**SET TASK:** Can you rewrite the listing from its first line through the line containing "will (184, 104).", changing "end date input field" to "start date input field" and leaving everything else unchanged?

**INFORMATION SHOWN:**
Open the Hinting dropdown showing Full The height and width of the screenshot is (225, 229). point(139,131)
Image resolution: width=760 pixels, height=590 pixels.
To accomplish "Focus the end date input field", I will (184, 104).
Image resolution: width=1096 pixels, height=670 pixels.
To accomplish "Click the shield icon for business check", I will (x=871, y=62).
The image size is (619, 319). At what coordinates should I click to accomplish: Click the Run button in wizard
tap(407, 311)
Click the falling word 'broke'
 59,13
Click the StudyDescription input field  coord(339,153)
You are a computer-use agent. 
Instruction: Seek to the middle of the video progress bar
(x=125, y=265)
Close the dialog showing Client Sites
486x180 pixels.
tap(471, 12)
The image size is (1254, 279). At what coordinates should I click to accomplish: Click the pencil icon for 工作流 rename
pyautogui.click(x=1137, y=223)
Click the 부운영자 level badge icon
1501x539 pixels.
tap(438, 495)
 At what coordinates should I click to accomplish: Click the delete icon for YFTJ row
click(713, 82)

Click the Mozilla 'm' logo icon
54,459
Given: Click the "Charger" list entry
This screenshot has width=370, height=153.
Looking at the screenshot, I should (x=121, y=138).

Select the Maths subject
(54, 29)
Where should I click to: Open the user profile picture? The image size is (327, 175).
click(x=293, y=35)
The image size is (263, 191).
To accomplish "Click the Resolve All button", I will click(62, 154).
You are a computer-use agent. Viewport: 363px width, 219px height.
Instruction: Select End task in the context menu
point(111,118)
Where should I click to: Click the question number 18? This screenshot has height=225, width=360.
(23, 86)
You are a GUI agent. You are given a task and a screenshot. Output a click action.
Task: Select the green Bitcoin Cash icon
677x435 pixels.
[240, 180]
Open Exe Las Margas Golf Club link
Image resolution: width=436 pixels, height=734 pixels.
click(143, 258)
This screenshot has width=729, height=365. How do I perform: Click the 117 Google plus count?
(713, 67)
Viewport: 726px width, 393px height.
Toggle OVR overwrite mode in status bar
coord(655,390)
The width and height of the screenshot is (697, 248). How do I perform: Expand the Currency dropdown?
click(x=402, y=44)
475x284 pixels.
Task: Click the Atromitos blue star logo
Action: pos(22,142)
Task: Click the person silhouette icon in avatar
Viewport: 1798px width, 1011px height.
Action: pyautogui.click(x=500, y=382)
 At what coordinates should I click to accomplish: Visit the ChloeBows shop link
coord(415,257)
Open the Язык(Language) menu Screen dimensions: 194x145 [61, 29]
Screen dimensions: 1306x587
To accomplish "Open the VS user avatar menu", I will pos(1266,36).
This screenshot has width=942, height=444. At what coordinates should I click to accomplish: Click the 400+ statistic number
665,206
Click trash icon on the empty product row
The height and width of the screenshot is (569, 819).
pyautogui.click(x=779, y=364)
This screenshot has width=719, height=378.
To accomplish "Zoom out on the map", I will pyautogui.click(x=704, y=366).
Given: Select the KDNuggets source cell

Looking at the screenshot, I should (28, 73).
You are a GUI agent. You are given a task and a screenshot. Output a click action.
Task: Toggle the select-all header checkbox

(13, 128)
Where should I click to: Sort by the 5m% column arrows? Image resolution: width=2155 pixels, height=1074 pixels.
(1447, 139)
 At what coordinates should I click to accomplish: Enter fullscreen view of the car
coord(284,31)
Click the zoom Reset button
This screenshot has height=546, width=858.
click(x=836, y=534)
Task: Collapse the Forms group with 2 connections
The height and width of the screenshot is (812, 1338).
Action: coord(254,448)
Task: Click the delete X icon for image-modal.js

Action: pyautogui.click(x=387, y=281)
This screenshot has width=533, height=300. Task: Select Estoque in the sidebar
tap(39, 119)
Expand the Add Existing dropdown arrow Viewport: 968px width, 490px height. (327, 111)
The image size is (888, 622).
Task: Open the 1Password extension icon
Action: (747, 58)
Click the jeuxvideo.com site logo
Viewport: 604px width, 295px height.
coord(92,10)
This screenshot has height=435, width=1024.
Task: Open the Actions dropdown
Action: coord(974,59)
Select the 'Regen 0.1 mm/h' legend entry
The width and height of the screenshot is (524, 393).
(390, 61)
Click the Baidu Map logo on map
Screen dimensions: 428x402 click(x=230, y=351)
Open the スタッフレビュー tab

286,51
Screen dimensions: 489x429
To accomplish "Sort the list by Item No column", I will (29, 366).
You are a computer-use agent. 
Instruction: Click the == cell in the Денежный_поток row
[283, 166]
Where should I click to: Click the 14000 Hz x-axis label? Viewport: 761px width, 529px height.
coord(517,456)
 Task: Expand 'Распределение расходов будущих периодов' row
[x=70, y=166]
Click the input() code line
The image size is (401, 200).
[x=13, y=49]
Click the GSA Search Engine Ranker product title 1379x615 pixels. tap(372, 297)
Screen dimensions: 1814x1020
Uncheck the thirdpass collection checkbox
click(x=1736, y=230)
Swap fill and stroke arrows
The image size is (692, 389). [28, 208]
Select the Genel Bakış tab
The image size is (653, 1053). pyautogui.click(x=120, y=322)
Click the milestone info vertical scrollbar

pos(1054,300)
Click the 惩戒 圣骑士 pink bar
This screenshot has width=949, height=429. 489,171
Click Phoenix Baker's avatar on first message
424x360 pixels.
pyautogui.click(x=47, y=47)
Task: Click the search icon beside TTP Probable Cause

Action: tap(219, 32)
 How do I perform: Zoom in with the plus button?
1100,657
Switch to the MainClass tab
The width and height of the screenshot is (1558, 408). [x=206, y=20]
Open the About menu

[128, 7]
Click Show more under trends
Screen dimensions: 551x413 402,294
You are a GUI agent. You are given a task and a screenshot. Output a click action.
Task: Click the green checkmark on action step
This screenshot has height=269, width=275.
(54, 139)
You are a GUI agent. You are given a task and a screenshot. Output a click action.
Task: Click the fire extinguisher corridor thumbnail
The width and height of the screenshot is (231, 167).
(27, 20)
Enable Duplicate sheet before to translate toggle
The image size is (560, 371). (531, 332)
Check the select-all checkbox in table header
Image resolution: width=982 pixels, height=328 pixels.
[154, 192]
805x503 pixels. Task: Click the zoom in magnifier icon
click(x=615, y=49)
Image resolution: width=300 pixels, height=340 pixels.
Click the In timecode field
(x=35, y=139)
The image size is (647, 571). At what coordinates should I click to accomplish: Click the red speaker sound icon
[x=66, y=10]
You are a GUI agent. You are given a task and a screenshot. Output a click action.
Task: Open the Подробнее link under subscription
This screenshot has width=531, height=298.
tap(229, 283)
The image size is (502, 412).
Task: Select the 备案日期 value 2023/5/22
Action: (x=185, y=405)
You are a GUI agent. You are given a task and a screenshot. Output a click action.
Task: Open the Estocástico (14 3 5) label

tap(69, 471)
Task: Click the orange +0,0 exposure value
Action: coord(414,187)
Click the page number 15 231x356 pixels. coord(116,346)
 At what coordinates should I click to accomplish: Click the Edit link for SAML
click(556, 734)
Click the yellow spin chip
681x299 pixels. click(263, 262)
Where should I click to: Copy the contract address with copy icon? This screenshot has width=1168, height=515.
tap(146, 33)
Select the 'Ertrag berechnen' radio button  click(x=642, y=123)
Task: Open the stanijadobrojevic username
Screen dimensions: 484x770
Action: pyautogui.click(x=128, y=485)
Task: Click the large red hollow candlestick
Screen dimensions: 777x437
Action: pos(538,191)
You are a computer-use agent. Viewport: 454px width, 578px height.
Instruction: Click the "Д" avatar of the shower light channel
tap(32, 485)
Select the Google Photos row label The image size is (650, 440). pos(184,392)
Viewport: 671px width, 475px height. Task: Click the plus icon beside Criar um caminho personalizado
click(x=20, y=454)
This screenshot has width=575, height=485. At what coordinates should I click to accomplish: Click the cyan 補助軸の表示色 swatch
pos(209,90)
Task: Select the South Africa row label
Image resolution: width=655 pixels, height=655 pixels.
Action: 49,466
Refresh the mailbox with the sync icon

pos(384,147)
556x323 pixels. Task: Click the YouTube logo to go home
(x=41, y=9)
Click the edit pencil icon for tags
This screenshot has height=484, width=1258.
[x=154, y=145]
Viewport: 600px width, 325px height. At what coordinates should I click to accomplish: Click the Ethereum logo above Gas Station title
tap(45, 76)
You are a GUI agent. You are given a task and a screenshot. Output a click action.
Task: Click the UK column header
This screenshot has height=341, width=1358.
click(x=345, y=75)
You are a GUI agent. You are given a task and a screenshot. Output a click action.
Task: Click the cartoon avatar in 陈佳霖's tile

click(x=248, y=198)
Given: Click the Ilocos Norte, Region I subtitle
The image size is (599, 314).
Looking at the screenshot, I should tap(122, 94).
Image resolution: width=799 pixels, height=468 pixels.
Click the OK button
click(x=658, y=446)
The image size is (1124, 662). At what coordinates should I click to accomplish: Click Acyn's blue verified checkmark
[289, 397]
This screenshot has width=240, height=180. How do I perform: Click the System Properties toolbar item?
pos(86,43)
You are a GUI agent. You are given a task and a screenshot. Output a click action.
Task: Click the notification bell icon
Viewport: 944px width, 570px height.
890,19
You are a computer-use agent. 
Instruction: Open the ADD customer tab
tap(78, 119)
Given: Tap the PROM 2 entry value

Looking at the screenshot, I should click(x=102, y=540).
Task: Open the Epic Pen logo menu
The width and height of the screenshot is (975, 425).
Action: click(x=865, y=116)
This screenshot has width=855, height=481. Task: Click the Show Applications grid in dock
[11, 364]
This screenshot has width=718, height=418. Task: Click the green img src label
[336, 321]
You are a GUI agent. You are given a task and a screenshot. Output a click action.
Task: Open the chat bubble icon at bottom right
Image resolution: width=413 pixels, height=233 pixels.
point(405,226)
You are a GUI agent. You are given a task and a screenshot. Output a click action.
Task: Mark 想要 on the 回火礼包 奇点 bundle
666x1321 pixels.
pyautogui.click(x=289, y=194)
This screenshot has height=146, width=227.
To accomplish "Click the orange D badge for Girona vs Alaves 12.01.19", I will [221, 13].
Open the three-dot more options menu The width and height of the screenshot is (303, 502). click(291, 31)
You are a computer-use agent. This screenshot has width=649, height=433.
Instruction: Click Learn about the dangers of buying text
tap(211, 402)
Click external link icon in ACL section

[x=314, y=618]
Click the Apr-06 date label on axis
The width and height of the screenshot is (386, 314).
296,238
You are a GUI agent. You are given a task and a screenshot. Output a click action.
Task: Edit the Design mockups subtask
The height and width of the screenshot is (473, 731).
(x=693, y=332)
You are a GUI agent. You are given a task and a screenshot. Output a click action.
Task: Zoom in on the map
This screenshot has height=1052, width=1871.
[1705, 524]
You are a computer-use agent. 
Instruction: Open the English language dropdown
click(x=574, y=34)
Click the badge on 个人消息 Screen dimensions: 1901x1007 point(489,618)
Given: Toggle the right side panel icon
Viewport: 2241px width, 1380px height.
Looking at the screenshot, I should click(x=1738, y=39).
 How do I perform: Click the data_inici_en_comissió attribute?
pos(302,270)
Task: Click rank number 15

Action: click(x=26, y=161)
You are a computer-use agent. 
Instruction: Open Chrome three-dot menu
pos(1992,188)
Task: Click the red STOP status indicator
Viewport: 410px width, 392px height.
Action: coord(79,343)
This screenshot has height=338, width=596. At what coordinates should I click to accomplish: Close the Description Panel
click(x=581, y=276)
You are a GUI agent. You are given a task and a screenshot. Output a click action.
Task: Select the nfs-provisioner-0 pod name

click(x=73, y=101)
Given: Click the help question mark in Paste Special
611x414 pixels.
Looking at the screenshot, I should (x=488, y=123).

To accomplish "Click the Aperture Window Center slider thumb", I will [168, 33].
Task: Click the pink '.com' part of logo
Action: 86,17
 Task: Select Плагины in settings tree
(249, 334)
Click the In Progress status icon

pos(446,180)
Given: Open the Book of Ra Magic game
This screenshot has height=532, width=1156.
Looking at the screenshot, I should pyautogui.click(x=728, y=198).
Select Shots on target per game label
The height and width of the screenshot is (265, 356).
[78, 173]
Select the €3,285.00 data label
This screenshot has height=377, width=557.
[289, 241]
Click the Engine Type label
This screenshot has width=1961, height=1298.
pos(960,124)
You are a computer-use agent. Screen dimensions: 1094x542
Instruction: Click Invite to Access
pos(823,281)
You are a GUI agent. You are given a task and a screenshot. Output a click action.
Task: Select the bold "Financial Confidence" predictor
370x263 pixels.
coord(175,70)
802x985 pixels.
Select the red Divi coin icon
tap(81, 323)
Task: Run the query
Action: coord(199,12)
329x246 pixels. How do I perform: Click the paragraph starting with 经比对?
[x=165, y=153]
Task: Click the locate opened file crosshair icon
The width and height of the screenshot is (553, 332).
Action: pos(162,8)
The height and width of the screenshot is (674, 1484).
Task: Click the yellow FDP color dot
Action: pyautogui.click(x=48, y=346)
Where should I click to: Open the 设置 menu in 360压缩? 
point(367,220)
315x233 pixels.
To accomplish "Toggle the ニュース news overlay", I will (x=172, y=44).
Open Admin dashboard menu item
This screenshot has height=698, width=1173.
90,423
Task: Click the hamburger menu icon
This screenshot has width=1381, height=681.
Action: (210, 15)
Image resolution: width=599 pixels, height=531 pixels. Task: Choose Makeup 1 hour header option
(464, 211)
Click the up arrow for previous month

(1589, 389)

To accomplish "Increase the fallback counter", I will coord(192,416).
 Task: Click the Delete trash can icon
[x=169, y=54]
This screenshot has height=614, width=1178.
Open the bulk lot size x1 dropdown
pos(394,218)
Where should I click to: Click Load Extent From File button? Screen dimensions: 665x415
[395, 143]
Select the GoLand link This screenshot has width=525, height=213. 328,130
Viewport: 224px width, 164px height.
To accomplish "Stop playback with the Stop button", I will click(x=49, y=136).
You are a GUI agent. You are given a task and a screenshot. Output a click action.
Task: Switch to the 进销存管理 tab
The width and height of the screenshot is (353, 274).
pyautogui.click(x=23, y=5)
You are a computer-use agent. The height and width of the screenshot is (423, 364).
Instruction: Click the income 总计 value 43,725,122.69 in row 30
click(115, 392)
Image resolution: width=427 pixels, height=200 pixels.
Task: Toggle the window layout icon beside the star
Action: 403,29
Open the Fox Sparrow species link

**THE OUTPUT:**
Open the Hinting dropdown showing Full The height and width of the screenshot is (225, 229). point(139,131)
Image resolution: width=760 pixels, height=590 pixels.
To accomplish "Focus the start date input field", I will (184, 104).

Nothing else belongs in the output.